◆ **Objectives**
1. According to the scraper description, which website does the scraper pull its rankings and stage information from?
2. Output the part of the scraper description starting with "Why use this" and going on through "residential proxy required.", copied word for word.

◆ **Provided text**

------

Tour de France Rankings & Stages Scraper
SPORTSAI
Tour de France Rankings & Stages Scraper
Scrapes official Tour de France jersey rankings (GC, points, mountains, youth, and team) plus stage metadata (start/finish cities, distance, elevation, stage type) directly from letour.fr. Covers all 21 stages — updated daily during the July race window.
What does it do?
Each run retrieves:
- Stage metadata — start/finish cities, total distance, elevation gain, and stage classification (Flat, Hilly, Mountain, Individual Time Trial, Team Time Trial)
- Jersey rankings for each stage across up to 7 classification types: General (GC yellow), Points (green), Mountains (polka-dot), Youth (white), Team, Combative, and Lanterne Rouge
- Rider details — position, bib number, name, country (ISO 3-letter code), team name, accumulated time, time gap to leader, and points
Data is sourced from the official site's AJAX ranking endpoints, which return server-rendered HTML for every completed stage.
Why use this instead of scraping ProCyclingStats?
ProCyclingStats is the de facto third-party cycling data source but it is protected by Cloudflare (verified 403 in pre-flight testing). letour.fr serves the same official rankings from clean, datacenter-friendly HTML with no bot protection — no residential proxy required.
Input
| Field | Type | Default | Description |
|---|---|---|---|
year |
integer | 2026 | Tour de France year to scrape |
stageNumbers |
array of integers | all 21 stages | Filter to specific stages, e.g. [1, 2, 21] |
rankingTypes |
array of strings | all types | Which jersey rankings to scrape: general, points, mountains, youth, team, combative, lanterne_rouge |
maxItems |
integer | 0 (unlimited) | Hard cap on total records saved |
Output dataset fields
| Field | Type | Description |
|---|---|---|
year |
integer | Tour de France year |
stage_number |
integer | Stage number (1–21) |
stage_type |
string | Flat / Hilly / Mountain / Individual Time Trial / Team Time Trial |
start_city |
string | Stage start city |
finish_city |
string | Stage finish city |
distance_km |
number | Stage distance in km |
elevation_gain_m |
integer | Total elevation gain in metres |
ranking_type |
string | general / points / mountains / youth / team / combative / lanterne_rouge |
position |
integer | Rider position in the ranking |
bib |
integer | Rider bib number |
rider_name |
string | Rider abbreviated name (e.g. "T. POGACAR") |
rider_country |
string | Country code (ISO 3166-1 alpha-3, e.g. "SLO") |
team_name |
string | Full team name |
team_code |
string | Team 3-letter code (where available) |
finish_time |
string | Accumulated race time for general/youth/team rankings |
time_gap |
string | Time gap to race leader |
points |
integer | Points total for green/mountains rankings |
source |
string | Source URL of the ranking data |
Sample output (Stage 21 GC, 2025)

------

◆ **Supplied entries**
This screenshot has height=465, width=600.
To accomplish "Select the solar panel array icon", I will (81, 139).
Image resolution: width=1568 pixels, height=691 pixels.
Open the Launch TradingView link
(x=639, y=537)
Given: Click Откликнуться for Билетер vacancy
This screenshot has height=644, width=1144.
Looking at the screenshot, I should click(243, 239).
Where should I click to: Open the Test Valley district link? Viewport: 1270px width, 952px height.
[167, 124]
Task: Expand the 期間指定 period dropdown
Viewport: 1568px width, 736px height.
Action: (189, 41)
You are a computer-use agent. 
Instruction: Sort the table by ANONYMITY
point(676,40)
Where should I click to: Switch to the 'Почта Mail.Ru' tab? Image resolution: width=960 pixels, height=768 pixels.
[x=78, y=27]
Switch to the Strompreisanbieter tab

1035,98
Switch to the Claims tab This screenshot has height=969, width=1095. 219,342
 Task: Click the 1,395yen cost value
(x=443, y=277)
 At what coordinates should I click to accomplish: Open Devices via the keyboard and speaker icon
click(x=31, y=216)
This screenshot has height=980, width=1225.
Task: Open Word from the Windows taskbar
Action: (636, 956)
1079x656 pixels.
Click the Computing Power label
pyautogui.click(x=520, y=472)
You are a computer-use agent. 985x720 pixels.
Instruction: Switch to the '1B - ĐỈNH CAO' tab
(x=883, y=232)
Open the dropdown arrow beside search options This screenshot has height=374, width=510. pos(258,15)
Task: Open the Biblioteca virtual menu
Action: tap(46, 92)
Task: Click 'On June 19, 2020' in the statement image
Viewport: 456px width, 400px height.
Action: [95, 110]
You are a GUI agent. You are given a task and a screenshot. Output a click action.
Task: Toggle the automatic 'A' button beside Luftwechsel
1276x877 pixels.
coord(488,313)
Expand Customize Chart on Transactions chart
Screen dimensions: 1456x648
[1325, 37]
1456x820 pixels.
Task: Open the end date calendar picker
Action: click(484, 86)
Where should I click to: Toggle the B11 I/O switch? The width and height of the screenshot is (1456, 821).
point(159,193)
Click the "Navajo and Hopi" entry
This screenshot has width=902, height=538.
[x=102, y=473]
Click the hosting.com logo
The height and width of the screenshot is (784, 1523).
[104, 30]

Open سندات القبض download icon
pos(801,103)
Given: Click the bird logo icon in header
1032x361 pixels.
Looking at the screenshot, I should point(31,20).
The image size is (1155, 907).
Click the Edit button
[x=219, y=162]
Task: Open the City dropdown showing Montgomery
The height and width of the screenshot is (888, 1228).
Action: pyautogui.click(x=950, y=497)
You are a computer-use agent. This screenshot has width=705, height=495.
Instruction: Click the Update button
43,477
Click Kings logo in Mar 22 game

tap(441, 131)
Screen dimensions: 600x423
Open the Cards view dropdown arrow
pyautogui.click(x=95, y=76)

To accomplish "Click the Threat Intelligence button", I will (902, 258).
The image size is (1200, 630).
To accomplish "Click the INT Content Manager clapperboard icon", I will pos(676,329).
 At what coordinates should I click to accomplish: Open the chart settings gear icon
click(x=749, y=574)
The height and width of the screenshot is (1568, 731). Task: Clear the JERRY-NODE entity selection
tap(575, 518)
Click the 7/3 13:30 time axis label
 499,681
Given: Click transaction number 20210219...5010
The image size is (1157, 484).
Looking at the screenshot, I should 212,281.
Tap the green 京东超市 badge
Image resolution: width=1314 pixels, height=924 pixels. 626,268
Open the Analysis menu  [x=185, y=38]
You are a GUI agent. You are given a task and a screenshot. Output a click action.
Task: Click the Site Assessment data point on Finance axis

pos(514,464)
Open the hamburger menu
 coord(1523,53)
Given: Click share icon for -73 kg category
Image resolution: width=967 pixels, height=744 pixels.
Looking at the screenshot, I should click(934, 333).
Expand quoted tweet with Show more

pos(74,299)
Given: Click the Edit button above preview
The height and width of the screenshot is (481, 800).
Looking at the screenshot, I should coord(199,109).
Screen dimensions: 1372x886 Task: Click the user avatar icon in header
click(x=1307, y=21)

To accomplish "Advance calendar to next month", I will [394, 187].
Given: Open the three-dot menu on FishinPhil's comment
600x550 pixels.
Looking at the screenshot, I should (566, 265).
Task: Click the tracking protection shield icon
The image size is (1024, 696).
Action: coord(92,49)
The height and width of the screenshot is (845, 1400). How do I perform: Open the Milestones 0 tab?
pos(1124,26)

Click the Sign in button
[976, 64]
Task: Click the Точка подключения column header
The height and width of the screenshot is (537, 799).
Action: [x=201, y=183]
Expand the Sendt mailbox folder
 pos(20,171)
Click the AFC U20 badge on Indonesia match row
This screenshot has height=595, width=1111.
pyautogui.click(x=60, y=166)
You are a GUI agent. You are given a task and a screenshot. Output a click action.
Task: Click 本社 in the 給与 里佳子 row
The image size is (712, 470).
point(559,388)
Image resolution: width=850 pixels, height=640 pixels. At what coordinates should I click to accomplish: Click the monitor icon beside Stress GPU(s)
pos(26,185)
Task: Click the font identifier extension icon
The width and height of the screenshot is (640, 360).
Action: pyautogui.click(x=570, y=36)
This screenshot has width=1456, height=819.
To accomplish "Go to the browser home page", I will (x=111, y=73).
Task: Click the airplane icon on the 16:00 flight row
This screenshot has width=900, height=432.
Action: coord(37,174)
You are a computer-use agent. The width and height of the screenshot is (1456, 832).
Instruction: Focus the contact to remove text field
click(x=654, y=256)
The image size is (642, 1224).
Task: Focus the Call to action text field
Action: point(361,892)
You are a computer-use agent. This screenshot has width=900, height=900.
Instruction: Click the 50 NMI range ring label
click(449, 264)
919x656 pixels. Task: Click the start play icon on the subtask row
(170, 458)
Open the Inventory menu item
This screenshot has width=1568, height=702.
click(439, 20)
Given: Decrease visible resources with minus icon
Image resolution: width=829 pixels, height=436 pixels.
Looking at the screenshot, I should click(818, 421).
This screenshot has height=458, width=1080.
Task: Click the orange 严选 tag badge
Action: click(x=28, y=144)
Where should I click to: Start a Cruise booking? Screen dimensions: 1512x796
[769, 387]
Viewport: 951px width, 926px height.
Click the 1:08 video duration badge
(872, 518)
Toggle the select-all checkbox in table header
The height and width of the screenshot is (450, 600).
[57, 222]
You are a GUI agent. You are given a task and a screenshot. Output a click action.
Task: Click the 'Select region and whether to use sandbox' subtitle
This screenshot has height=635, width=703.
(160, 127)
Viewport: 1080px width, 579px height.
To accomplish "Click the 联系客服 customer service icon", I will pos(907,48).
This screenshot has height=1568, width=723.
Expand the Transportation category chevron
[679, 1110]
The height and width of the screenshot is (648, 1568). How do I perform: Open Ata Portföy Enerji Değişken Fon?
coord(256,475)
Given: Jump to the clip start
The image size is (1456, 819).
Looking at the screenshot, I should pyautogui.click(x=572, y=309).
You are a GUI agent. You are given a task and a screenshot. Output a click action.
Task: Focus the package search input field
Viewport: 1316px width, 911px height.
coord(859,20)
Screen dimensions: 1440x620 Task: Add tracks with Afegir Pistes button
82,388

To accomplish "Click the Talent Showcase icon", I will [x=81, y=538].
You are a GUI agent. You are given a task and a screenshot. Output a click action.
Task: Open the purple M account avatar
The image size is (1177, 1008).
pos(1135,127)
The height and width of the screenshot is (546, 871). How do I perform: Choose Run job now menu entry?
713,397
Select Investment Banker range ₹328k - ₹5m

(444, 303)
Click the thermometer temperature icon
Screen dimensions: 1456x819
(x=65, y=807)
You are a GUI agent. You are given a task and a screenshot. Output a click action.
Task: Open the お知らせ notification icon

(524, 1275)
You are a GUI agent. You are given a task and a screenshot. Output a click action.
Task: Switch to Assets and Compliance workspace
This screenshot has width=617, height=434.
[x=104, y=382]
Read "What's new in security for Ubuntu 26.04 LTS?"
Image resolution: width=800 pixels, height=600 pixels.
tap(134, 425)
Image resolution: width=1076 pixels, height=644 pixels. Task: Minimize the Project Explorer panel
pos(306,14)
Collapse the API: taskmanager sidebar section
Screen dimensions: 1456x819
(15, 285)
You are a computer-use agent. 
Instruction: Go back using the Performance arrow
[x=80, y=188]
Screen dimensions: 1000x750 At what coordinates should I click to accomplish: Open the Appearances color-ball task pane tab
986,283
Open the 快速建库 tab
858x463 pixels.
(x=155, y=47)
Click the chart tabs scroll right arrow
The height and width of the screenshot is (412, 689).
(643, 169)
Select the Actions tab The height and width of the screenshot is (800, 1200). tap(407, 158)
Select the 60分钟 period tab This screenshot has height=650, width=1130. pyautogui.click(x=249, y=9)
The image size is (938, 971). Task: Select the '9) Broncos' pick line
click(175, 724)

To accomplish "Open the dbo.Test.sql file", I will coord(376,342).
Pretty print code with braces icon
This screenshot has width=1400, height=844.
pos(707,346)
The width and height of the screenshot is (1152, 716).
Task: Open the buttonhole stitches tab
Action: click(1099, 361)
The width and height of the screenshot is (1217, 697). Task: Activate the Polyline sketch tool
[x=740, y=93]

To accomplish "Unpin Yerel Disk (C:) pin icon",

------

◆ **The replies**
1. letour.fr

2.
Why use this instead of scraping ProCyclingStats?
ProCyclingStats is the de facto third-party cycling data source but it is protected by Cloudflare (verified 403 in pre-flight testing). letour.fr serves the same official rankings from clean, datacenter-friendly HTML with no bot protection — no residential proxy required.